▶ **AVAILABLE DATA**:
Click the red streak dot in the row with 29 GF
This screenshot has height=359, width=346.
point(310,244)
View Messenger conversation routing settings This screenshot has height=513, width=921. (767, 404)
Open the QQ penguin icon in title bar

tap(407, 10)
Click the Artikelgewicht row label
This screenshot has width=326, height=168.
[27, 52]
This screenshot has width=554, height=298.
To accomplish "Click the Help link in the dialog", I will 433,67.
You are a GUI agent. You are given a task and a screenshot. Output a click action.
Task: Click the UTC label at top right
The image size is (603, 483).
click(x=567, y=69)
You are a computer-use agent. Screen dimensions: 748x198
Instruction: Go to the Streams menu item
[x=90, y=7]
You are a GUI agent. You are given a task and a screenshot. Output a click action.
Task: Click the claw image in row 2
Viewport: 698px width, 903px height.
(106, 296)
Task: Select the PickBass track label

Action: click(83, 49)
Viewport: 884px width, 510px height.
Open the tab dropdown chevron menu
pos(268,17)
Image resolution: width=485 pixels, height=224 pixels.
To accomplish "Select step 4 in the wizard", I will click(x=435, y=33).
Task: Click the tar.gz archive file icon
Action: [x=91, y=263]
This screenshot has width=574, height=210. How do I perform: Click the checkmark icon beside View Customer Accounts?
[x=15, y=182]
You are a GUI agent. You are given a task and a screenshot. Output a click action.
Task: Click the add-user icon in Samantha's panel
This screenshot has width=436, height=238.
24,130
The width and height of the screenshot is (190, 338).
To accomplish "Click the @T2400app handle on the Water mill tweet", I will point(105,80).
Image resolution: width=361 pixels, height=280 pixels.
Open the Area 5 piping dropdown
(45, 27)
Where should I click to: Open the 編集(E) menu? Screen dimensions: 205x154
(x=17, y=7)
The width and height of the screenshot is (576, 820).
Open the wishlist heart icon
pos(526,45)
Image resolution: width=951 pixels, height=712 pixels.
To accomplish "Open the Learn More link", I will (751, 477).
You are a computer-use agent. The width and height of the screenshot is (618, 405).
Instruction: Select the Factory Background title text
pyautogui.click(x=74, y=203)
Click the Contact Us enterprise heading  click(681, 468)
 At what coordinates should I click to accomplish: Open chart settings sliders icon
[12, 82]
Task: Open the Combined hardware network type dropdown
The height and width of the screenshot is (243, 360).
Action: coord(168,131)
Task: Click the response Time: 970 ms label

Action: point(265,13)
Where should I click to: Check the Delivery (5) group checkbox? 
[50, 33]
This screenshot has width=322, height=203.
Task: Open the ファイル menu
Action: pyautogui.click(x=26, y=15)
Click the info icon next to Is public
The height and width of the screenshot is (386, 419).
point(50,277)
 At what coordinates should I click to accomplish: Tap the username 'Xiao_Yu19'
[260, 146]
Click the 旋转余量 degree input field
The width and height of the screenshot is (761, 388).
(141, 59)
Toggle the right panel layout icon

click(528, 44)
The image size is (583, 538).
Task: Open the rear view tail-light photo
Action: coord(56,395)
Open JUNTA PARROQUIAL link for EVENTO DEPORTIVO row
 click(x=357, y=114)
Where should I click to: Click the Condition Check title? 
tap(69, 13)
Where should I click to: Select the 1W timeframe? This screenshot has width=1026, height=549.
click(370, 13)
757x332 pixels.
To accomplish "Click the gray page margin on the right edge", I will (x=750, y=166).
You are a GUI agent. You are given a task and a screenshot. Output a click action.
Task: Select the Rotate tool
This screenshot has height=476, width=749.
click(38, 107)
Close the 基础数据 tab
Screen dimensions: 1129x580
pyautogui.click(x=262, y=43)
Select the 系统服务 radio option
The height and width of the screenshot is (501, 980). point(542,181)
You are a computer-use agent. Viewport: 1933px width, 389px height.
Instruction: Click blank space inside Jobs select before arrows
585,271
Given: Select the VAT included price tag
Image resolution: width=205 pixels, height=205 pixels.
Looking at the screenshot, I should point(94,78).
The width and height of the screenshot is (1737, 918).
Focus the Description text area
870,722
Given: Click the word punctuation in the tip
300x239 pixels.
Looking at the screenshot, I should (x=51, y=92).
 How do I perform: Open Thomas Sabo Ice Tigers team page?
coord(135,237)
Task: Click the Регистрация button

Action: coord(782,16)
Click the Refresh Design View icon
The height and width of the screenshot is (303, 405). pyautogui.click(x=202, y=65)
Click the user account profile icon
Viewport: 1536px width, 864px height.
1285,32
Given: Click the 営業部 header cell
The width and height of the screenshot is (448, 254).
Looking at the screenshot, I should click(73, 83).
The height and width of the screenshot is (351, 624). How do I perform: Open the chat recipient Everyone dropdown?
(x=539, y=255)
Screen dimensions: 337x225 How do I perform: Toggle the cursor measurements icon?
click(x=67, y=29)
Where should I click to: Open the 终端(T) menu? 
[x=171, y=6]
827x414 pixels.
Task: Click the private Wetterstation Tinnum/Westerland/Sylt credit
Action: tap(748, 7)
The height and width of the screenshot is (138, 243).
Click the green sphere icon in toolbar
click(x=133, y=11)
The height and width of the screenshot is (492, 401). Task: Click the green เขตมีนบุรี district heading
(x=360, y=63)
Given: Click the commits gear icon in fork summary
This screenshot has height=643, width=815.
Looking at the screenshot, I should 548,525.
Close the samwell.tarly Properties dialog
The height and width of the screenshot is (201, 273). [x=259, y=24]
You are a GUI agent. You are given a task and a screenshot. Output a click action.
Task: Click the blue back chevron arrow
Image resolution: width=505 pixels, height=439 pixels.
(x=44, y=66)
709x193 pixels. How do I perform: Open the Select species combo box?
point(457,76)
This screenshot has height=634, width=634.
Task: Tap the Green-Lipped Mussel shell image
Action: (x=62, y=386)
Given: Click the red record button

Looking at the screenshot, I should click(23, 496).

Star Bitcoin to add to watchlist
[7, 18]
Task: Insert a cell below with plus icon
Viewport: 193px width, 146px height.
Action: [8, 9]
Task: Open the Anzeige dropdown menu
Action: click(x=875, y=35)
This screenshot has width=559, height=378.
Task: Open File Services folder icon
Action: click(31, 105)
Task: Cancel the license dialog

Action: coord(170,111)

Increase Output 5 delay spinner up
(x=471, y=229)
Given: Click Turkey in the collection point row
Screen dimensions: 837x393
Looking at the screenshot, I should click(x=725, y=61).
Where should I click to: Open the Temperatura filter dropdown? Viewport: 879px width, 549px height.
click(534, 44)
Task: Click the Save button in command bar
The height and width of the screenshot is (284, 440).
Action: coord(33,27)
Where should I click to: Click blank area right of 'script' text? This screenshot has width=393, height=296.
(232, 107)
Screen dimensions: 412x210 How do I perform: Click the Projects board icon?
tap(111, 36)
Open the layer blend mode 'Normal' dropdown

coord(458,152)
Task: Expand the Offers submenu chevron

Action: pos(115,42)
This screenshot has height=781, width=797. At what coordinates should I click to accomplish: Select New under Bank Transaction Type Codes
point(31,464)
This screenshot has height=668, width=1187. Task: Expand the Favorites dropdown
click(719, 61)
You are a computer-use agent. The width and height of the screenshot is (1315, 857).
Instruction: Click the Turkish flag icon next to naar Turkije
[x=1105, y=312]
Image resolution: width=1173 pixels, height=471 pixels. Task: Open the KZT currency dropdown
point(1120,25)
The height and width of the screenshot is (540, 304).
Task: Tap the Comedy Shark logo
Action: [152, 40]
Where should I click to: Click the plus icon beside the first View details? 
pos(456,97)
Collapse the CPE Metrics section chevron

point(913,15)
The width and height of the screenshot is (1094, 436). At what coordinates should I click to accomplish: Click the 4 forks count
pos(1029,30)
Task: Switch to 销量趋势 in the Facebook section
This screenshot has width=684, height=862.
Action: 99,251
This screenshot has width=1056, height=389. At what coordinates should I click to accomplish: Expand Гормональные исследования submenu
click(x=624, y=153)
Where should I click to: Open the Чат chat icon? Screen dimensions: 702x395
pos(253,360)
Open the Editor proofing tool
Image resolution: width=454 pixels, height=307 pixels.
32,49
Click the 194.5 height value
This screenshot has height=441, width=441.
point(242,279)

▶ **WHAT YOU WILL DO**:
In the listing above, transcribe exactly everything from the line containing "Open the Area 5 piping dropdown" down to the line containing "Image resolution: width=951", including both and nothing more.

▶ **EXERCISE RESULT**:
Open the Area 5 piping dropdown
(45, 27)
Where should I click to: Open the 編集(E) menu? Screen dimensions: 205x154
(x=17, y=7)
The width and height of the screenshot is (576, 820).
Open the wishlist heart icon
pos(526,45)
Image resolution: width=951 pixels, height=712 pixels.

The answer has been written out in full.